> _GIVEN INSTRUCTION 1_:
Answer these questions using the SQL forum post:
(a) What two columns does the tblPermitDetails table contain?
(b) Which FacID does the post give for a Paved walkway?
(c) For how many days has the poster worked on the problem?

> _TEXT SEGMENT_:
====

Grouping records by subsets SQL

Grouping records by subsets SQL - sql

I have a database with PermitHolders (PermitNum = PK) and DetailedFacilities of each Permit Holder. In the tblPermitDetails table there are 2 columns
PermitNum (foreign Key)
FacilityID (integer Foreign Key Lookup to Facility table).
A permitee can have 1 - 29 items on their permit, e.i. Permit 50 can have a Boat Dock (FacID 4), a Paved walkway (FacID 17) a Retaining Wall (FacID 20) etc. I need an SQL filter/display whatever, ALL PERMIT #s that have ONLY FacIDs 19, 20, or 28, NOT ones that have those plus "x" others,....just that subset. I've worked on this for 4 days, would someone PLEASE help me? I HAVE posted to other BB but have not received any helpful suggestions.

====

> _Word and element location data_:
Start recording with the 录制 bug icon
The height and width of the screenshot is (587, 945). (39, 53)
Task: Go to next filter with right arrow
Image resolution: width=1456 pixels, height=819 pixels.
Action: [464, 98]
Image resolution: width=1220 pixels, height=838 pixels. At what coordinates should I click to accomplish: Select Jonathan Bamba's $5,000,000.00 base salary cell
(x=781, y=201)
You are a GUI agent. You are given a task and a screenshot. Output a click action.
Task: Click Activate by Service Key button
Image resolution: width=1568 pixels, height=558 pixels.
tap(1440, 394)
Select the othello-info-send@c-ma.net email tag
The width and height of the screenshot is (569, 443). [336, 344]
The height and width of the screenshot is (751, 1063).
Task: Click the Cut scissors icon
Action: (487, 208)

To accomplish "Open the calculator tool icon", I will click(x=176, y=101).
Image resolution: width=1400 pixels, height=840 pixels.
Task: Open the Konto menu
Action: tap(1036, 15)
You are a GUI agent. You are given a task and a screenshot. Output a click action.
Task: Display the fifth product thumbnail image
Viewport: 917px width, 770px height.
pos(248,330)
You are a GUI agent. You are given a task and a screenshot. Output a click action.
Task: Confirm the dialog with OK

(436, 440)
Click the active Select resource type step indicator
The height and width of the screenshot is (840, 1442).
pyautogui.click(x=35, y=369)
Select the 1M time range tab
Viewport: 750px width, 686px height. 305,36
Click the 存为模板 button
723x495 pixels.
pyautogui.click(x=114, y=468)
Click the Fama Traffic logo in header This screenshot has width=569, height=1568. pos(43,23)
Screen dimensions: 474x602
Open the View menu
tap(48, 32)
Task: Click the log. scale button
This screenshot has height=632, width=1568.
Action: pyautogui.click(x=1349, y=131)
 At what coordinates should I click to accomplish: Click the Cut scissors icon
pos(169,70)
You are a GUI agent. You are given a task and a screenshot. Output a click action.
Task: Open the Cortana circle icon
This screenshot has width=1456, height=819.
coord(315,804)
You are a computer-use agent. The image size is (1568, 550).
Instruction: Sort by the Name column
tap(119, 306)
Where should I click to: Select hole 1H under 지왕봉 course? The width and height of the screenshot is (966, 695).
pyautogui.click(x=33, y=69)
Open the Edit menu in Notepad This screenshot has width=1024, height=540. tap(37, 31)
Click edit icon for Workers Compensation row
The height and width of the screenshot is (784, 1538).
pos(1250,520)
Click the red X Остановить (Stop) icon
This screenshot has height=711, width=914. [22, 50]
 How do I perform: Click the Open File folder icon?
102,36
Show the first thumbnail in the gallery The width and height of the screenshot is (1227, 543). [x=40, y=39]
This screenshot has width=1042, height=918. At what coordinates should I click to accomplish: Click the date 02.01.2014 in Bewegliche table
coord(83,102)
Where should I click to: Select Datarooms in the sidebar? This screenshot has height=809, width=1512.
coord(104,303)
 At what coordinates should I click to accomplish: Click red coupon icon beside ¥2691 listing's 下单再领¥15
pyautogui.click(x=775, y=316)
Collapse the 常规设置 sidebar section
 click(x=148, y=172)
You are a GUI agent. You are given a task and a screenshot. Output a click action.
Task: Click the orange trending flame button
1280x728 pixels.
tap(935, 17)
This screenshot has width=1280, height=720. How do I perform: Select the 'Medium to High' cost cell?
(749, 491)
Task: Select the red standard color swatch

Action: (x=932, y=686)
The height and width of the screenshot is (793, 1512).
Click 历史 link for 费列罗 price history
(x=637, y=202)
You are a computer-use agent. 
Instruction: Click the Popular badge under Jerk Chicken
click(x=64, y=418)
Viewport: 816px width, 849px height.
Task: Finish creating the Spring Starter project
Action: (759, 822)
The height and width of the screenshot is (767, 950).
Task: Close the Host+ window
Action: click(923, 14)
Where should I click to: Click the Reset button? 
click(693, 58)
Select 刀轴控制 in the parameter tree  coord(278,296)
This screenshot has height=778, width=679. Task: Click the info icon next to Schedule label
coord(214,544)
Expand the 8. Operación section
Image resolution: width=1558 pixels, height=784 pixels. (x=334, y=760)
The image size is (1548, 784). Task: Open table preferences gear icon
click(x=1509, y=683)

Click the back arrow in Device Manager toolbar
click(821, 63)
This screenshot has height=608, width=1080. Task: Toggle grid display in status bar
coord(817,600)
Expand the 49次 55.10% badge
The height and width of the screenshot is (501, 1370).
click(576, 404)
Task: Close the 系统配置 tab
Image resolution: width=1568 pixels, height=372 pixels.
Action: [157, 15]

====

> _GIVEN INSTRUCTION 2_: Transcribe everything in the records from the line containing "Task: Go to next filter with right arrow" down to the line containing "tap(1440, 394)", including both of those lines.

> _FULL ANSWER 1_:
(a) PermitNum and FacilityID
(b) 17
(c) 4

> _FULL ANSWER 2_:
Task: Go to next filter with right arrow
Image resolution: width=1456 pixels, height=819 pixels.
Action: [464, 98]
Image resolution: width=1220 pixels, height=838 pixels. At what coordinates should I click to accomplish: Select Jonathan Bamba's $5,000,000.00 base salary cell
(x=781, y=201)
You are a GUI agent. You are given a task and a screenshot. Output a click action.
Task: Click Activate by Service Key button
Image resolution: width=1568 pixels, height=558 pixels.
tap(1440, 394)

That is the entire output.